- Problem requirements -
What are the lines from the one with "Open the search magnifier icon" through the end of the records below, written out exactly and without the pictures?

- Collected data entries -
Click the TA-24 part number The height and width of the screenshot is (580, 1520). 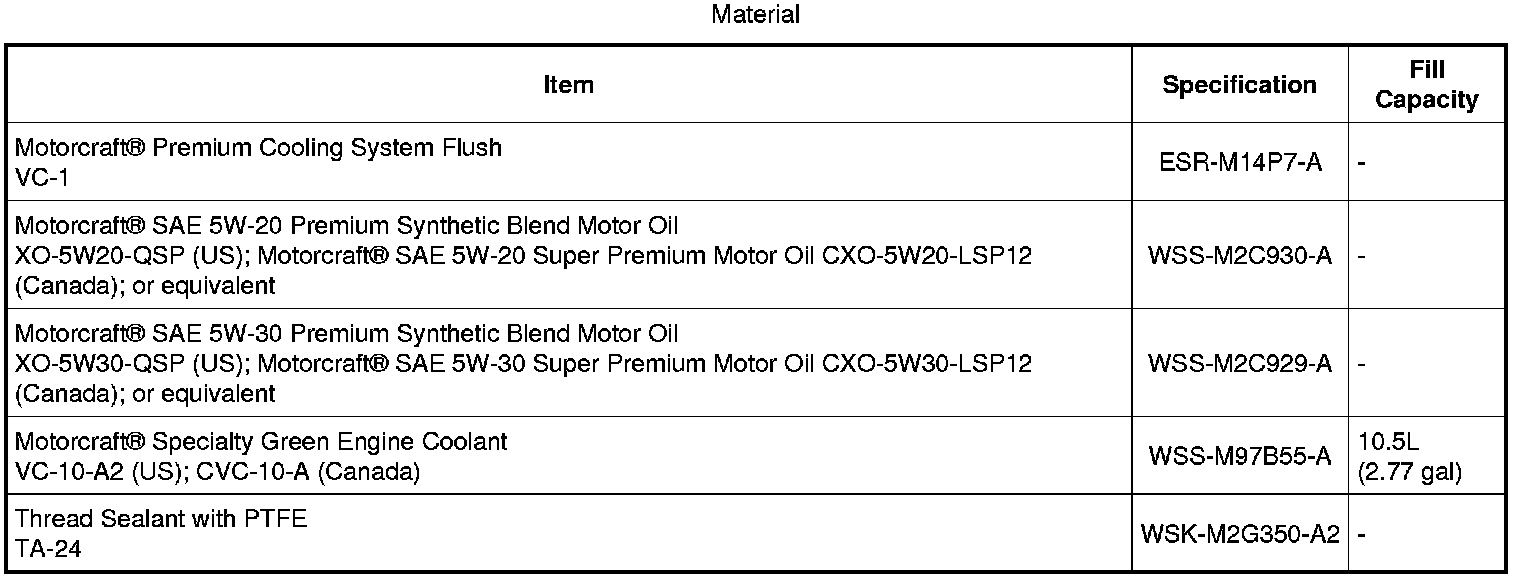pyautogui.click(x=47, y=548)
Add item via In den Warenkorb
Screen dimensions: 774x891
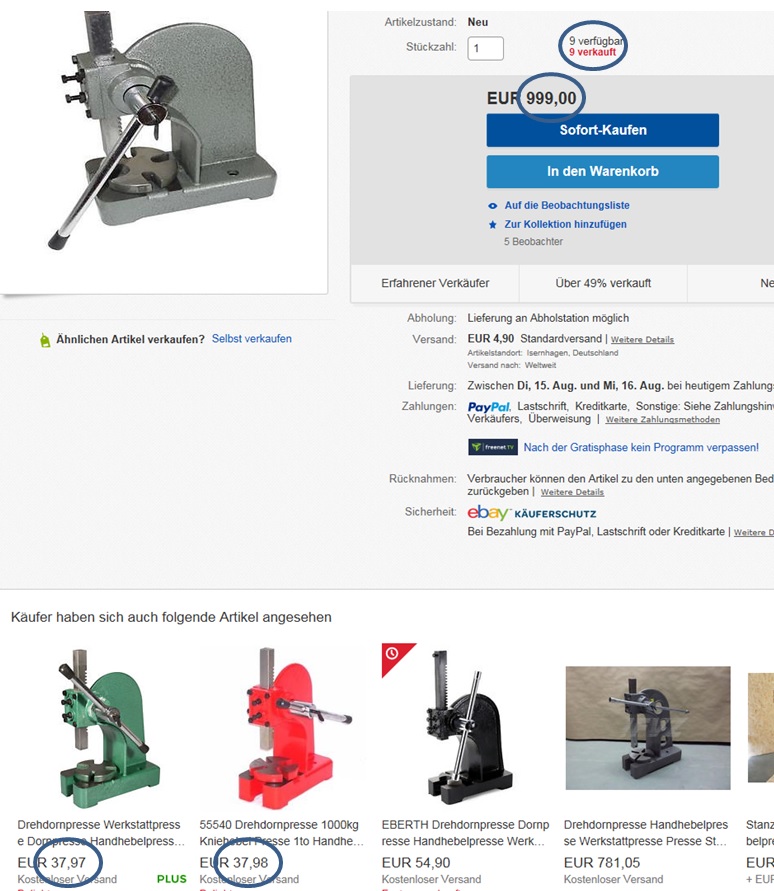602,172
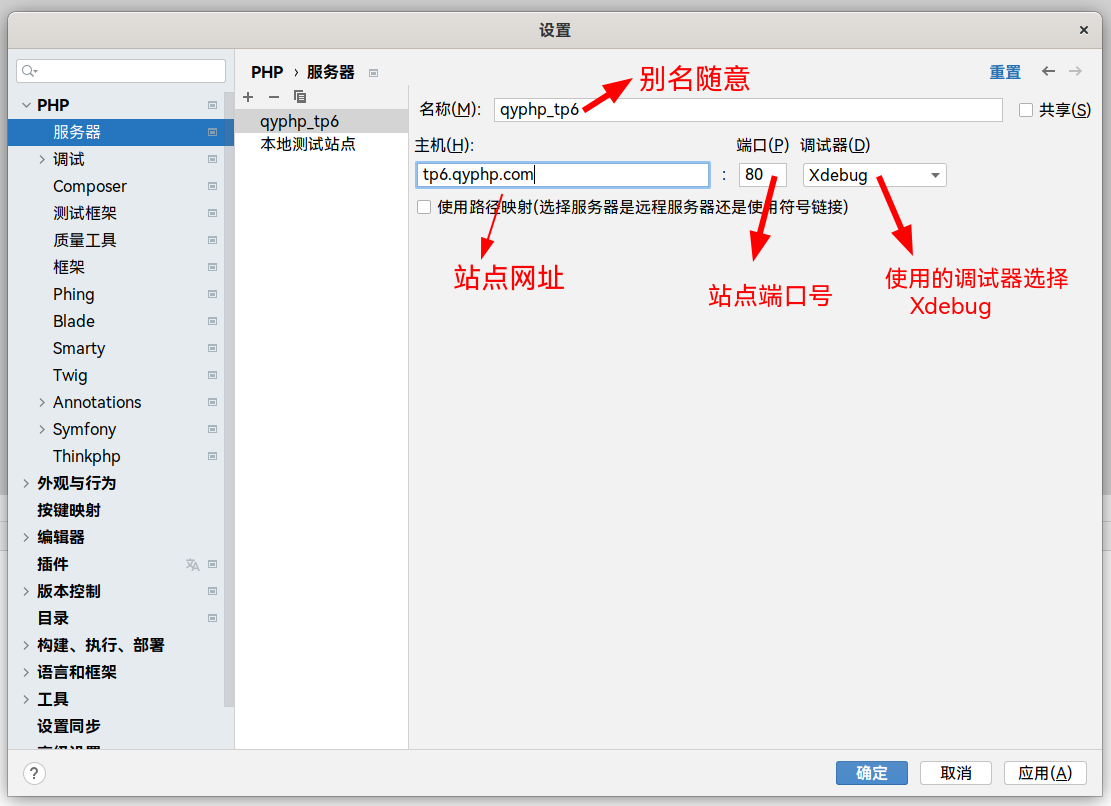Expand the 调试 tree node
The image size is (1111, 806).
(42, 159)
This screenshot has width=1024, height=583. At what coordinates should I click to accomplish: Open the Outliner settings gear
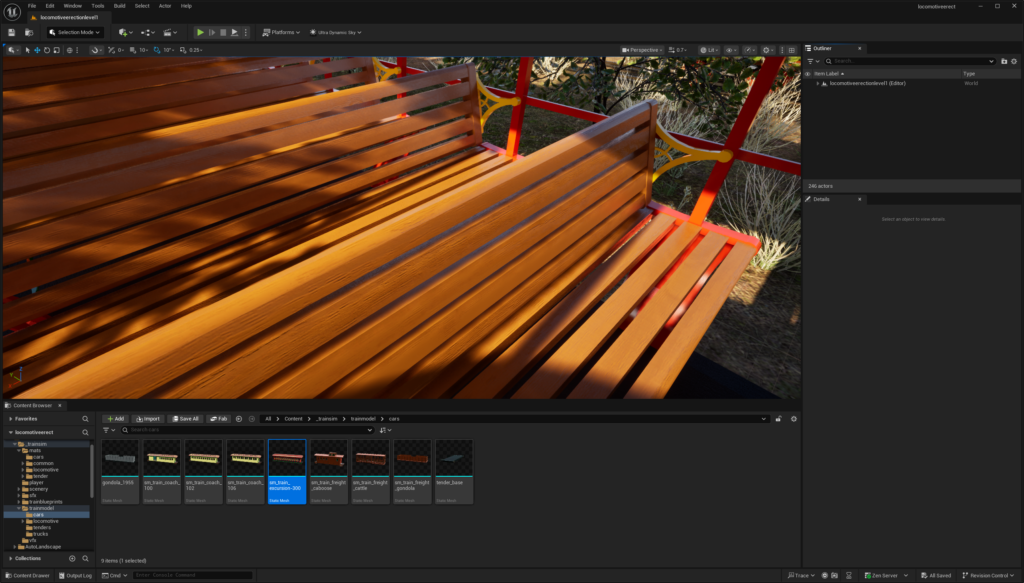click(x=1016, y=61)
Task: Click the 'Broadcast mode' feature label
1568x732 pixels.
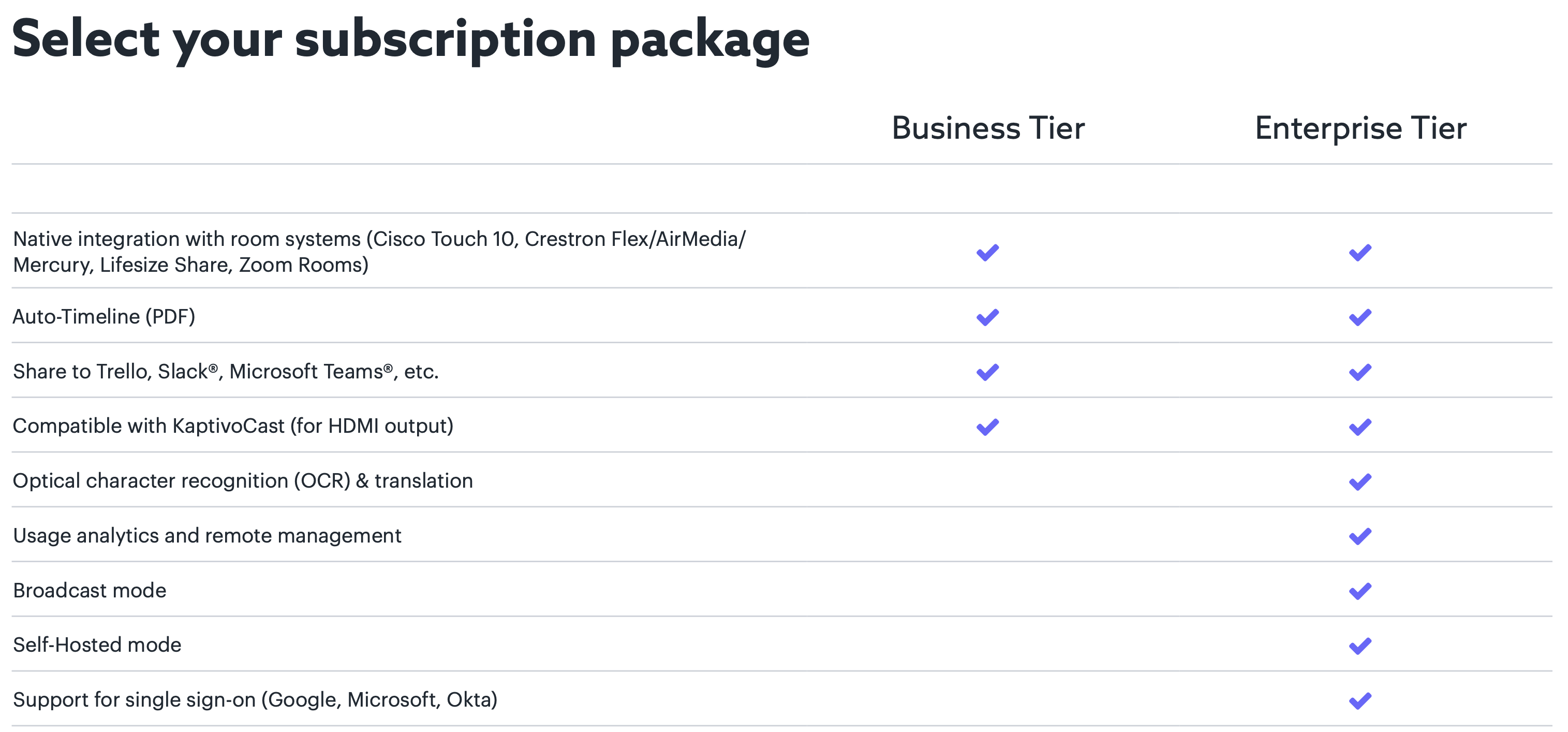Action: [x=90, y=590]
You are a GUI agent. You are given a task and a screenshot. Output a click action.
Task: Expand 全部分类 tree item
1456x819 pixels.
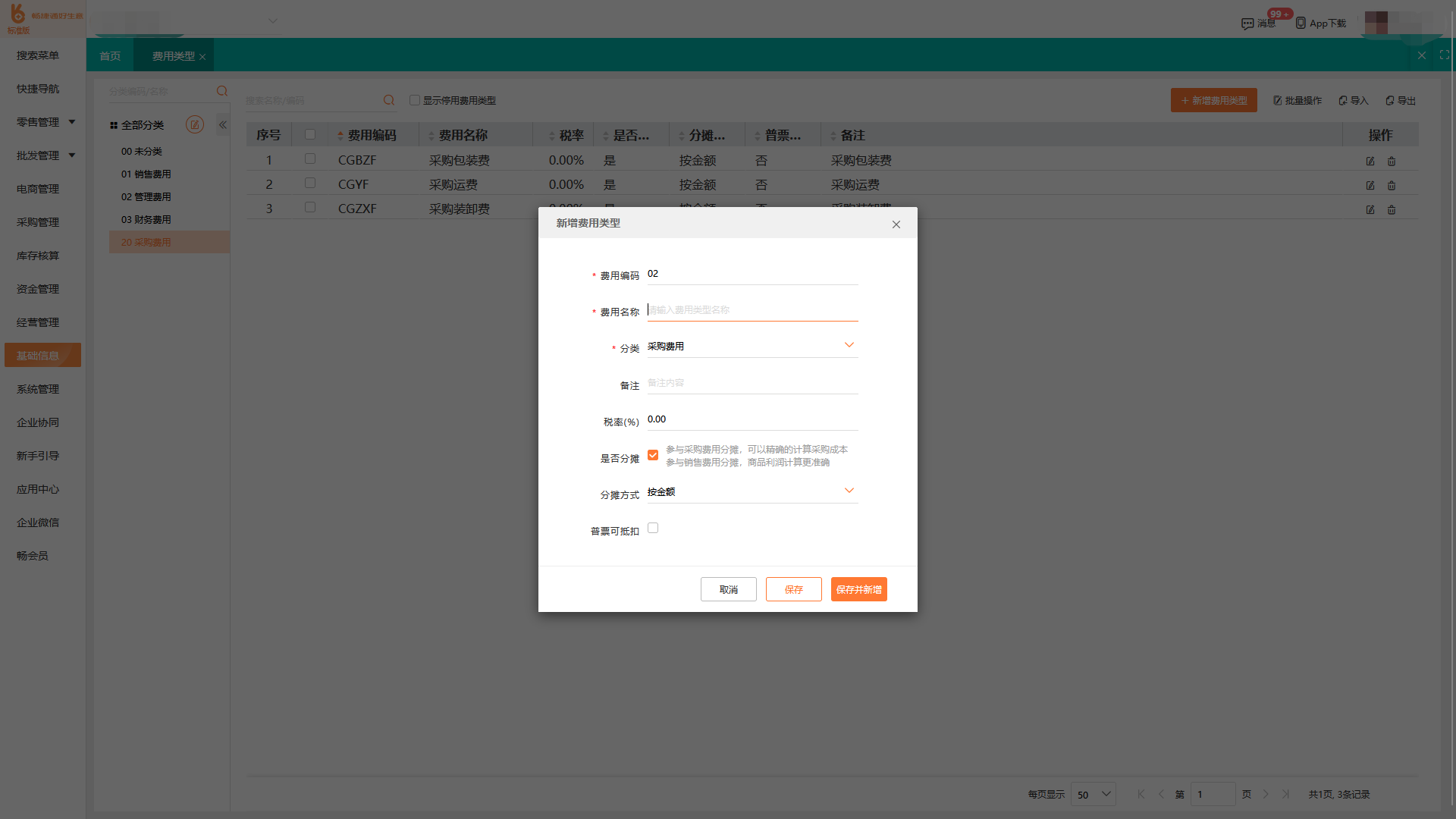tap(113, 125)
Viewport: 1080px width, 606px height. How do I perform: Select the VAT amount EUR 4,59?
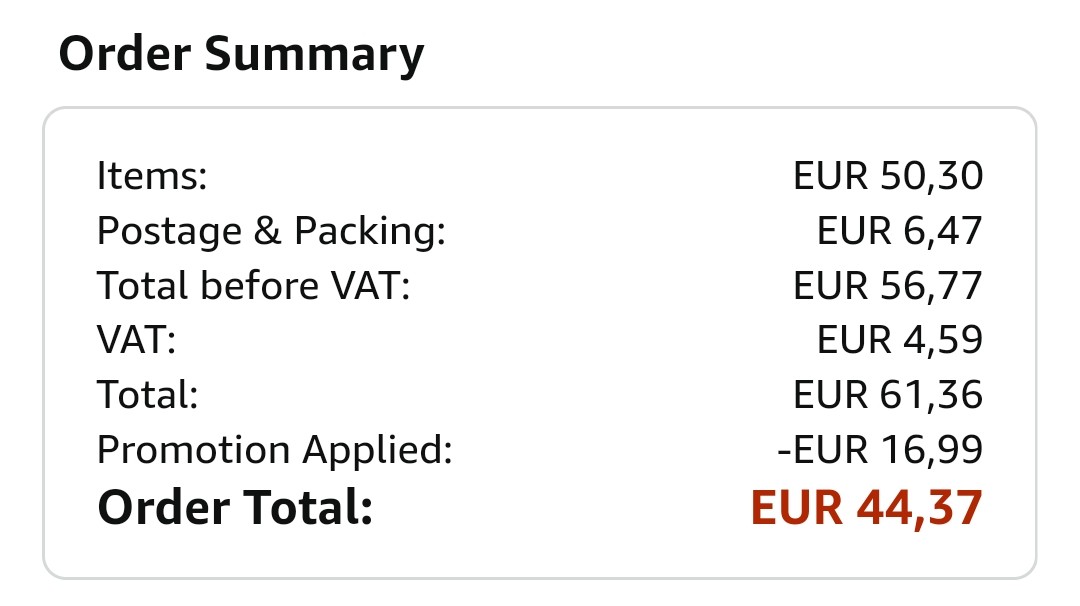coord(900,341)
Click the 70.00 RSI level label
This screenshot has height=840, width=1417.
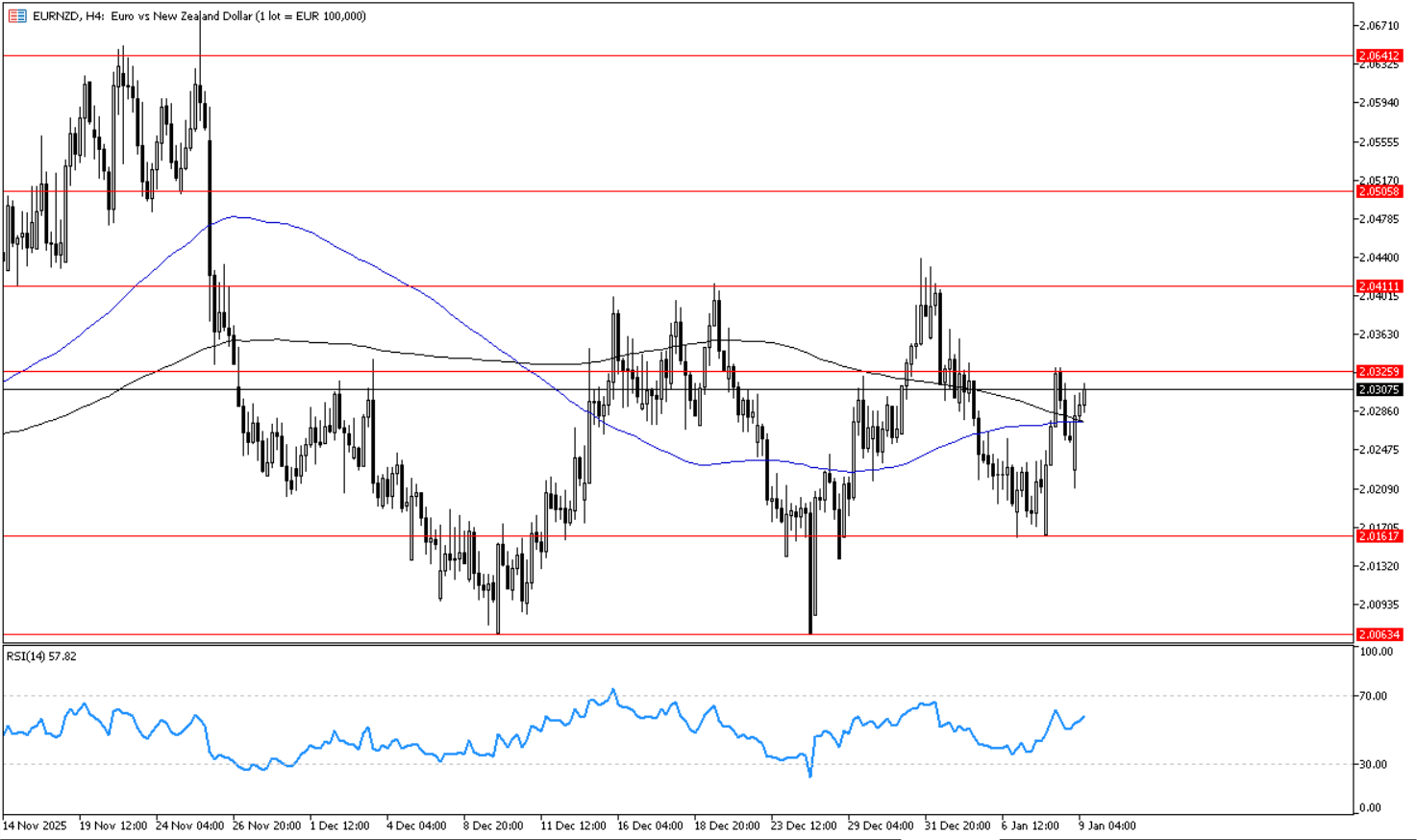click(1372, 696)
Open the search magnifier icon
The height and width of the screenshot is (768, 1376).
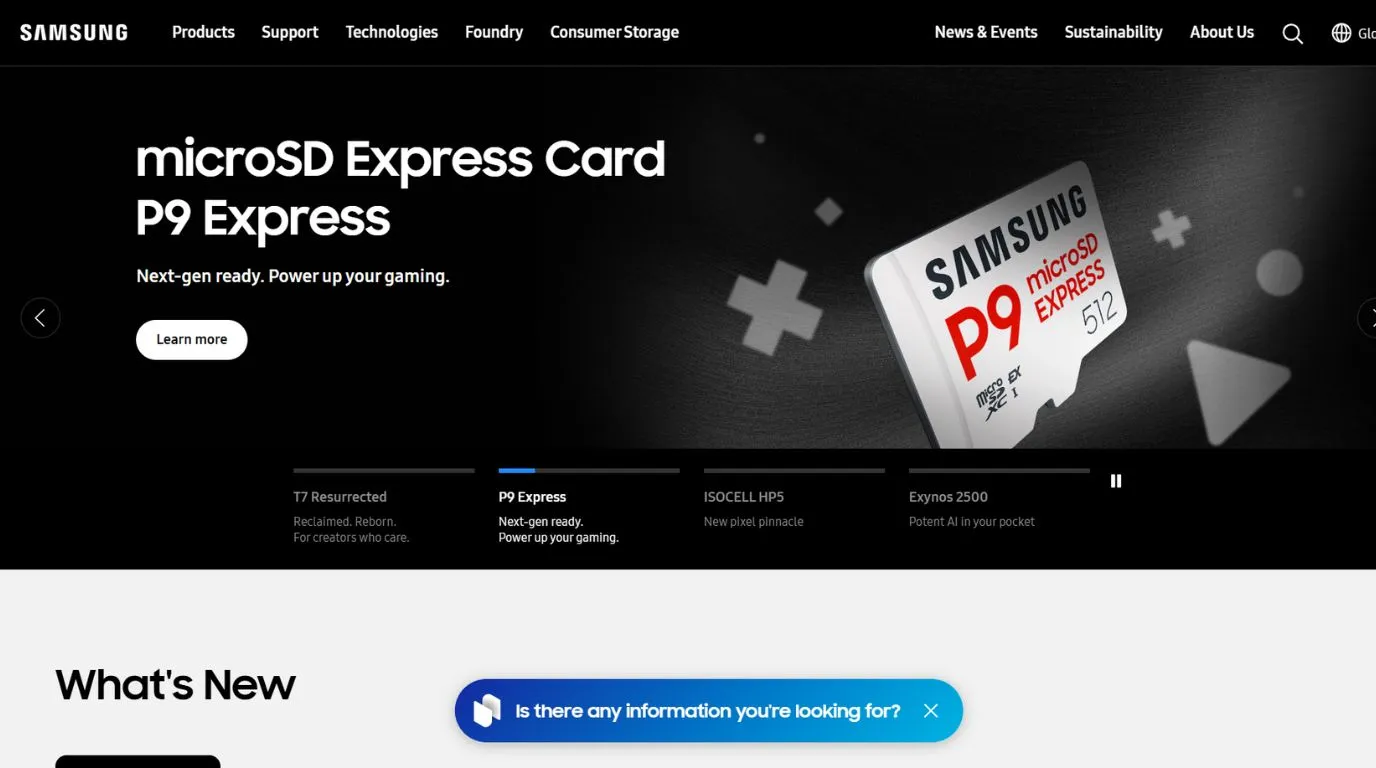click(1292, 33)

- Result of the task -
Open the search magnifier icon
The height and width of the screenshot is (768, 1376).
click(1292, 33)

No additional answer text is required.